[Records from a dataset]
• • • • •

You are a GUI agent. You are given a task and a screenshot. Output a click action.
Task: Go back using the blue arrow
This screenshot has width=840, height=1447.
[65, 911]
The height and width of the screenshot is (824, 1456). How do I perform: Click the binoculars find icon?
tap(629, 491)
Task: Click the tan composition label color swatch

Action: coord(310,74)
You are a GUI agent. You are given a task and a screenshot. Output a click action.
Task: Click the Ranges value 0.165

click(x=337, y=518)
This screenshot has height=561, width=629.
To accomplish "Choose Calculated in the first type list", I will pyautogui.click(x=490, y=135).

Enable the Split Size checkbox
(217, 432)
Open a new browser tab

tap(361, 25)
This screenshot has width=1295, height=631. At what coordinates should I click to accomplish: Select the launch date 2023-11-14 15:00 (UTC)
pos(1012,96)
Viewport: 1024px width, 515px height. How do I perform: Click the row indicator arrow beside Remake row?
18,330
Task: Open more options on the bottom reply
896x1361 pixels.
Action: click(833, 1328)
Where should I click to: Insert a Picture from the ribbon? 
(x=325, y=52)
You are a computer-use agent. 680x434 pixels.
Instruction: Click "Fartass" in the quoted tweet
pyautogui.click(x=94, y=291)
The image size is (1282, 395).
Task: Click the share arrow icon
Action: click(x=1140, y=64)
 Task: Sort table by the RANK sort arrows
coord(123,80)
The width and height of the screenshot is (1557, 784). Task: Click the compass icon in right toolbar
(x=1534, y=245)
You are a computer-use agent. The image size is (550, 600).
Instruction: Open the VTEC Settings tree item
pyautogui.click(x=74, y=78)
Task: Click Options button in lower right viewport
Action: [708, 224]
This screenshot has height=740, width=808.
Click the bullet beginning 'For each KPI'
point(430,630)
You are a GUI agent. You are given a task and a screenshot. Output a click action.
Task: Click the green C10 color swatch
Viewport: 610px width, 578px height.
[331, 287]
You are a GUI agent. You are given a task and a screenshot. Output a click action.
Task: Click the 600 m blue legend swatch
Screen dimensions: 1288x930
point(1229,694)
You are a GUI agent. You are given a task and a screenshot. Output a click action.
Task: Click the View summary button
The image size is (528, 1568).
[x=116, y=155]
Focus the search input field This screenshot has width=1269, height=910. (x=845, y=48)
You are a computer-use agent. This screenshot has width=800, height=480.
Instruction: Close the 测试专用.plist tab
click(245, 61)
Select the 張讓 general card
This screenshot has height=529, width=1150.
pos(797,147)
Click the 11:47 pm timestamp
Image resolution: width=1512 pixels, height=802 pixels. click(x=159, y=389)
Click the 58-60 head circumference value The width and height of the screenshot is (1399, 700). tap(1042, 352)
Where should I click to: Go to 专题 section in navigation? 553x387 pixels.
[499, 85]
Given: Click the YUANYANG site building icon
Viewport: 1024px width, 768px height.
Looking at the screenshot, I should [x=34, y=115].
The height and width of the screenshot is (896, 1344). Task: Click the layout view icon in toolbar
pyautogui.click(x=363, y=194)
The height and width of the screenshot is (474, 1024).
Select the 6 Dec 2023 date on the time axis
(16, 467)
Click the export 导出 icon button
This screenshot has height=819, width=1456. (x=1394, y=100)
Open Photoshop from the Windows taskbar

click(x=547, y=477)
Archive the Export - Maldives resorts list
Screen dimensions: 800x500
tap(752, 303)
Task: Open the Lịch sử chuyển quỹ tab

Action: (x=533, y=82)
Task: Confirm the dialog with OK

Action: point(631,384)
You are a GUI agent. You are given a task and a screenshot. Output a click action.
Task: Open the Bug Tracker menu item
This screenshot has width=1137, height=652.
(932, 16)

• • • • •

Task brief: Return the entries in full, keeping every line exactly as it is.

Problem solution:
You are a GUI agent. You are given a task and a screenshot. Output a click action.
Task: Go back using the blue arrow
This screenshot has width=840, height=1447.
[65, 911]
The height and width of the screenshot is (824, 1456). How do I perform: Click the binoculars find icon?
tap(629, 491)
Task: Click the tan composition label color swatch

Action: coord(310,74)
You are a GUI agent. You are given a task and a screenshot. Output a click action.
Task: Click the Ranges value 0.165

click(x=337, y=518)
This screenshot has height=561, width=629.
To accomplish "Choose Calculated in the first type list", I will pyautogui.click(x=490, y=135).

Enable the Split Size checkbox
(217, 432)
Open a new browser tab

tap(361, 25)
This screenshot has width=1295, height=631. At what coordinates should I click to accomplish: Select the launch date 2023-11-14 15:00 (UTC)
pos(1012,96)
Viewport: 1024px width, 515px height. How do I perform: Click the row indicator arrow beside Remake row?
18,330
Task: Open more options on the bottom reply
896x1361 pixels.
Action: click(833, 1328)
Where should I click to: Insert a Picture from the ribbon? 
(x=325, y=52)
You are a computer-use agent. 680x434 pixels.
Instruction: Click "Fartass" in the quoted tweet
pyautogui.click(x=94, y=291)
The image size is (1282, 395).
Task: Click the share arrow icon
Action: click(x=1140, y=64)
 Task: Sort table by the RANK sort arrows
coord(123,80)
The width and height of the screenshot is (1557, 784). Task: Click the compass icon in right toolbar
(x=1534, y=245)
You are a computer-use agent. The image size is (550, 600).
Instruction: Open the VTEC Settings tree item
pyautogui.click(x=74, y=78)
Task: Click Options button in lower right viewport
Action: [708, 224]
This screenshot has height=740, width=808.
Click the bullet beginning 'For each KPI'
point(430,630)
You are a GUI agent. You are given a task and a screenshot. Output a click action.
Task: Click the green C10 color swatch
Viewport: 610px width, 578px height.
[331, 287]
You are a GUI agent. You are given a task and a screenshot. Output a click action.
Task: Click the 600 m blue legend swatch
Screen dimensions: 1288x930
point(1229,694)
You are a GUI agent. You are given a task and a screenshot. Output a click action.
Task: Click the View summary button
The image size is (528, 1568).
[x=116, y=155]
Focus the search input field This screenshot has width=1269, height=910. (x=845, y=48)
You are a computer-use agent. This screenshot has width=800, height=480.
Instruction: Close the 测试专用.plist tab
click(245, 61)
Select the 張讓 general card
This screenshot has height=529, width=1150.
pos(797,147)
Click the 11:47 pm timestamp
Image resolution: width=1512 pixels, height=802 pixels. click(x=159, y=389)
Click the 58-60 head circumference value The width and height of the screenshot is (1399, 700). tap(1042, 352)
Where should I click to: Go to 专题 section in navigation? 553x387 pixels.
[499, 85]
Given: Click the YUANYANG site building icon
Viewport: 1024px width, 768px height.
Looking at the screenshot, I should [x=34, y=115].
The height and width of the screenshot is (896, 1344). Task: Click the layout view icon in toolbar
pyautogui.click(x=363, y=194)
The height and width of the screenshot is (474, 1024).
Select the 6 Dec 2023 date on the time axis
(16, 467)
Click the export 导出 icon button
This screenshot has height=819, width=1456. (x=1394, y=100)
Open Photoshop from the Windows taskbar

click(x=547, y=477)
Archive the Export - Maldives resorts list
Screen dimensions: 800x500
tap(752, 303)
Task: Open the Lịch sử chuyển quỹ tab

Action: (x=533, y=82)
Task: Confirm the dialog with OK

Action: point(631,384)
You are a GUI agent. You are given a task and a screenshot. Output a click action.
Task: Open the Bug Tracker menu item
This screenshot has width=1137, height=652.
(932, 16)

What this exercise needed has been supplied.